GIVEN DATA >>
-.-.-

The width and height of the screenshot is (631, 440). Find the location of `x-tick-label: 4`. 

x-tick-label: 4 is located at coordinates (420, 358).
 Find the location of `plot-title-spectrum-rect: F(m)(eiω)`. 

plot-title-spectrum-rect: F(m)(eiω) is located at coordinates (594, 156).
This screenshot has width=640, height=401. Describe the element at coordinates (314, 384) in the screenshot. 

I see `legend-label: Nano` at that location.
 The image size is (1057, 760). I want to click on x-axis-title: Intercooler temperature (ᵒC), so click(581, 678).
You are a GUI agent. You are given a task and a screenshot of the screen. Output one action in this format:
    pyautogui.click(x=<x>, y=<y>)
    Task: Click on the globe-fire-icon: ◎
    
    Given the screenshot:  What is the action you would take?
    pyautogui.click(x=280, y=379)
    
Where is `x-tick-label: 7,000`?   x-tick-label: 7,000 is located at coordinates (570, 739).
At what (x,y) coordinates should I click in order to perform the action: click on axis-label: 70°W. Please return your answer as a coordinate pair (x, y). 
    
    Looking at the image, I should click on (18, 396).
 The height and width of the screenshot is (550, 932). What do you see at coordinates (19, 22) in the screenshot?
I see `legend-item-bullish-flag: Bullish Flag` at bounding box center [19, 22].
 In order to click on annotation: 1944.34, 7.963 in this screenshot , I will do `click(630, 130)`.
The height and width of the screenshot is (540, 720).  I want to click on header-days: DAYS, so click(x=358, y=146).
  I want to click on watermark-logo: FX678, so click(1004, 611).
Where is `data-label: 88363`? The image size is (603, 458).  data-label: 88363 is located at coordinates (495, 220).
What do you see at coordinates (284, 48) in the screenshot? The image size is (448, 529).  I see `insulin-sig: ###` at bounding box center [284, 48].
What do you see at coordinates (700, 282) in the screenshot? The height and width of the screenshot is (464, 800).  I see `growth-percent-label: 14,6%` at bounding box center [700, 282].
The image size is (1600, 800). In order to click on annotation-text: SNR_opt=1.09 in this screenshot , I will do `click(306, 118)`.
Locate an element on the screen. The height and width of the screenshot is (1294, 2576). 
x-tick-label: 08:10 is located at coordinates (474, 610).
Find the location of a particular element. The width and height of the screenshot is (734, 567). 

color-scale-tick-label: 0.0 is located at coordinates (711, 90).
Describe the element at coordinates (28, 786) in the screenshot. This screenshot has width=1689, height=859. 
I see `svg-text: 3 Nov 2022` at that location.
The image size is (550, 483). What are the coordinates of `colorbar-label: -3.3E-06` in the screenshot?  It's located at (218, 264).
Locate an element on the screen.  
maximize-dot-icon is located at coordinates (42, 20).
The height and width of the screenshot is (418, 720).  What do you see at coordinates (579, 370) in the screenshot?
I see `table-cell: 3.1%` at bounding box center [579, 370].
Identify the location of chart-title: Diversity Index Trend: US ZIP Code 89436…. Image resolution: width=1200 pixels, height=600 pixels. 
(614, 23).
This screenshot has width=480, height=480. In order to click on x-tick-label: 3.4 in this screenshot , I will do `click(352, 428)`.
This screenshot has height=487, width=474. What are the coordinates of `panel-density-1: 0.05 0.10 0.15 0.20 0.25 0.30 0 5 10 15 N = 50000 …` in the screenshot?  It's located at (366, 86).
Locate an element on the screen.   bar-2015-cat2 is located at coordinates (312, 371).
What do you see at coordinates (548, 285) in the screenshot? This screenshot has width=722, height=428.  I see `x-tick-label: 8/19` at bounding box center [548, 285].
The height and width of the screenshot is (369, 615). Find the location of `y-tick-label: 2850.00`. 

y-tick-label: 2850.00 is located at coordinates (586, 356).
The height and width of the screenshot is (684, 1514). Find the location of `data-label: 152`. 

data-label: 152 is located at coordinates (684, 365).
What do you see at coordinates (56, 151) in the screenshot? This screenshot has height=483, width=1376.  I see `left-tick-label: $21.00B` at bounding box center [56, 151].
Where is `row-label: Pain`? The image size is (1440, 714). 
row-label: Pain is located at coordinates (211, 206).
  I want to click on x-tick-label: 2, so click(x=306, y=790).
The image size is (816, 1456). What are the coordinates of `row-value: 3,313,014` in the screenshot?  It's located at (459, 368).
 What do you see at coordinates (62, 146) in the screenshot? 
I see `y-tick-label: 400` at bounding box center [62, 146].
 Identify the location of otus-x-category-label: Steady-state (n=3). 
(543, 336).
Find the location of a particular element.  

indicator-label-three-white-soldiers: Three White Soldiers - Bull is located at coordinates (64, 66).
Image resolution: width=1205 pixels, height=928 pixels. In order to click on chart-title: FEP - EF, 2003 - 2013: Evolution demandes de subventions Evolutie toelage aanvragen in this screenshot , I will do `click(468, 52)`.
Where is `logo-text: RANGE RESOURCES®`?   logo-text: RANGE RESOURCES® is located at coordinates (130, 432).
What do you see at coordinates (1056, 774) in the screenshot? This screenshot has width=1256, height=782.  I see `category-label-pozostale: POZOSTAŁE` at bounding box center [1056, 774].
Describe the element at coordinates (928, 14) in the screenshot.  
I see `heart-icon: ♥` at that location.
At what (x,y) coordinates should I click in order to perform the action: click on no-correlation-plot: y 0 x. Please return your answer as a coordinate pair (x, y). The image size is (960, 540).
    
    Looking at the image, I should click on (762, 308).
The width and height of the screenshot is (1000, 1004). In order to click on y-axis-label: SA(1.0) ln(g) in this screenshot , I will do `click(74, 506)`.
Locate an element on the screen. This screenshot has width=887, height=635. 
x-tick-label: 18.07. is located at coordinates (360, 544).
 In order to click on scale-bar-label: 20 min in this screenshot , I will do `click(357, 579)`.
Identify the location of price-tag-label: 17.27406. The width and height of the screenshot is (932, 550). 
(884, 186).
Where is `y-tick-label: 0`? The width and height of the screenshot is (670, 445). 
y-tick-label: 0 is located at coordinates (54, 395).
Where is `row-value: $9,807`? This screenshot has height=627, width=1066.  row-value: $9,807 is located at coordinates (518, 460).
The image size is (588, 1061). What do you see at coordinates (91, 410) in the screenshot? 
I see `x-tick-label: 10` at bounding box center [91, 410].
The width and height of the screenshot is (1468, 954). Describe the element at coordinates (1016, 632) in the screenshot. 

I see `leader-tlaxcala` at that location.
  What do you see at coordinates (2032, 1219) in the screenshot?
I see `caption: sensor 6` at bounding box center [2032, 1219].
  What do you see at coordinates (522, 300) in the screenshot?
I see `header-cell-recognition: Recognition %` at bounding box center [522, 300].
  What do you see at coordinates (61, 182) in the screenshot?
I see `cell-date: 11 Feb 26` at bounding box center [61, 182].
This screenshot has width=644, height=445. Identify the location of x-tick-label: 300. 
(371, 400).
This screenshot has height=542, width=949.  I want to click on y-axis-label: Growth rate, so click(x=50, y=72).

-.-.-

PROBLEM TO SOLVE >> Render the data above as a numbered list, one line per item, and drop every blank line.

ANSWER FOR THIS EXERCISE >>
1. The width and height of the screenshot is (631, 440). Find the location of `x-tick-label: 4`. 
2. x-tick-label: 4 is located at coordinates (420, 358).
3.  Find the location of `plot-title-spectrum-rect: F(m)(eiω)`. 
4. plot-title-spectrum-rect: F(m)(eiω) is located at coordinates (594, 156).
5. This screenshot has width=640, height=401. Describe the element at coordinates (314, 384) in the screenshot. 
6. I see `legend-label: Nano` at that location.
7.  The image size is (1057, 760). I want to click on x-axis-title: Intercooler temperature (ᵒC), so click(581, 678).
8. You are a GUI agent. You are given a task and a screenshot of the screen. Output one action in this format:
9.     pyautogui.click(x=<x>, y=<y>)
10.     Task: Click on the globe-fire-icon: ◎
11.     Given the screenshot:  What is the action you would take?
12.     pyautogui.click(x=280, y=379)
13. Where is `x-tick-label: 7,000`?   x-tick-label: 7,000 is located at coordinates (570, 739).
14. At what (x,y) coordinates should I click in order to perform the action: click on axis-label: 70°W. Please return your answer as a coordinate pair (x, y). 
15.     Looking at the image, I should click on (18, 396).
16.  The height and width of the screenshot is (550, 932). What do you see at coordinates (19, 22) in the screenshot?
17. I see `legend-item-bullish-flag: Bullish Flag` at bounding box center [19, 22].
18.  In order to click on annotation: 1944.34, 7.963 in this screenshot , I will do `click(630, 130)`.
19. The height and width of the screenshot is (540, 720).  I want to click on header-days: DAYS, so click(x=358, y=146).
20.   I want to click on watermark-logo: FX678, so click(1004, 611).
21. Where is `data-label: 88363`? The image size is (603, 458).  data-label: 88363 is located at coordinates (495, 220).
22. What do you see at coordinates (284, 48) in the screenshot? The image size is (448, 529).  I see `insulin-sig: ###` at bounding box center [284, 48].
23. What do you see at coordinates (700, 282) in the screenshot? The height and width of the screenshot is (464, 800).  I see `growth-percent-label: 14,6%` at bounding box center [700, 282].
24. The image size is (1600, 800). In order to click on annotation-text: SNR_opt=1.09 in this screenshot , I will do `click(306, 118)`.
25. Locate an element on the screen. The height and width of the screenshot is (1294, 2576). 
26. x-tick-label: 08:10 is located at coordinates (474, 610).
27. Find the location of a particular element. The width and height of the screenshot is (734, 567). 
28. color-scale-tick-label: 0.0 is located at coordinates (711, 90).
29. Describe the element at coordinates (28, 786) in the screenshot. This screenshot has width=1689, height=859. 
30. I see `svg-text: 3 Nov 2022` at that location.
31. The image size is (550, 483). What are the coordinates of `colorbar-label: -3.3E-06` in the screenshot?  It's located at (218, 264).
32. Locate an element on the screen.  
33. maximize-dot-icon is located at coordinates (42, 20).
34. The height and width of the screenshot is (418, 720).  What do you see at coordinates (579, 370) in the screenshot?
35. I see `table-cell: 3.1%` at bounding box center [579, 370].
36. Identify the location of chart-title: Diversity Index Trend: US ZIP Code 89436…. Image resolution: width=1200 pixels, height=600 pixels. 
37. (614, 23).
38. This screenshot has width=480, height=480. In order to click on x-tick-label: 3.4 in this screenshot , I will do `click(352, 428)`.
39. This screenshot has height=487, width=474. What are the coordinates of `panel-density-1: 0.05 0.10 0.15 0.20 0.25 0.30 0 5 10 15 N = 50000 …` in the screenshot?  It's located at (366, 86).
40. Locate an element on the screen.   bar-2015-cat2 is located at coordinates (312, 371).
41. What do you see at coordinates (548, 285) in the screenshot? This screenshot has width=722, height=428.  I see `x-tick-label: 8/19` at bounding box center [548, 285].
42. The height and width of the screenshot is (369, 615). Find the location of `y-tick-label: 2850.00`. 
43. y-tick-label: 2850.00 is located at coordinates (586, 356).
44. The height and width of the screenshot is (684, 1514). Find the location of `data-label: 152`. 
45. data-label: 152 is located at coordinates (684, 365).
46. What do you see at coordinates (56, 151) in the screenshot? This screenshot has height=483, width=1376.  I see `left-tick-label: $21.00B` at bounding box center [56, 151].
47. Where is `row-label: Pain`? The image size is (1440, 714). 
48. row-label: Pain is located at coordinates (211, 206).
49.   I want to click on x-tick-label: 2, so click(x=306, y=790).
50. The image size is (816, 1456). What are the coordinates of `row-value: 3,313,014` in the screenshot?  It's located at (459, 368).
51.  What do you see at coordinates (62, 146) in the screenshot? 
52. I see `y-tick-label: 400` at bounding box center [62, 146].
53.  Identify the location of otus-x-category-label: Steady-state (n=3). 
54. (543, 336).
55. Find the location of a particular element.  
56. indicator-label-three-white-soldiers: Three White Soldiers - Bull is located at coordinates (64, 66).
57. Image resolution: width=1205 pixels, height=928 pixels. In order to click on chart-title: FEP - EF, 2003 - 2013: Evolution demandes de subventions Evolutie toelage aanvragen in this screenshot , I will do `click(468, 52)`.
58. Where is `logo-text: RANGE RESOURCES®`?   logo-text: RANGE RESOURCES® is located at coordinates (130, 432).
59. What do you see at coordinates (1056, 774) in the screenshot? This screenshot has width=1256, height=782.  I see `category-label-pozostale: POZOSTAŁE` at bounding box center [1056, 774].
60. Describe the element at coordinates (928, 14) in the screenshot.  
61. I see `heart-icon: ♥` at that location.
62. At what (x,y) coordinates should I click in order to perform the action: click on no-correlation-plot: y 0 x. Please return your answer as a coordinate pair (x, y). The image size is (960, 540).
63.     Looking at the image, I should click on (762, 308).
64. The width and height of the screenshot is (1000, 1004). In order to click on y-axis-label: SA(1.0) ln(g) in this screenshot , I will do `click(74, 506)`.
65. Locate an element on the screen. This screenshot has width=887, height=635. 
66. x-tick-label: 18.07. is located at coordinates (360, 544).
67.  In order to click on scale-bar-label: 20 min in this screenshot , I will do `click(357, 579)`.
68. Identify the location of price-tag-label: 17.27406. The width and height of the screenshot is (932, 550). 
69. (884, 186).
70. Where is `y-tick-label: 0`? The width and height of the screenshot is (670, 445). 
71. y-tick-label: 0 is located at coordinates (54, 395).
72. Where is `row-value: $9,807`? This screenshot has height=627, width=1066.  row-value: $9,807 is located at coordinates (518, 460).
73. The image size is (588, 1061). What do you see at coordinates (91, 410) in the screenshot? 
74. I see `x-tick-label: 10` at bounding box center [91, 410].
75. The width and height of the screenshot is (1468, 954). Describe the element at coordinates (1016, 632) in the screenshot. 
76. I see `leader-tlaxcala` at that location.
77.   What do you see at coordinates (2032, 1219) in the screenshot?
78. I see `caption: sensor 6` at bounding box center [2032, 1219].
79.   What do you see at coordinates (522, 300) in the screenshot?
80. I see `header-cell-recognition: Recognition %` at bounding box center [522, 300].
81.   What do you see at coordinates (61, 182) in the screenshot?
82. I see `cell-date: 11 Feb 26` at bounding box center [61, 182].
83. This screenshot has width=644, height=445. Identify the location of x-tick-label: 300. 
84. (371, 400).
85. This screenshot has height=542, width=949.  I want to click on y-axis-label: Growth rate, so click(x=50, y=72).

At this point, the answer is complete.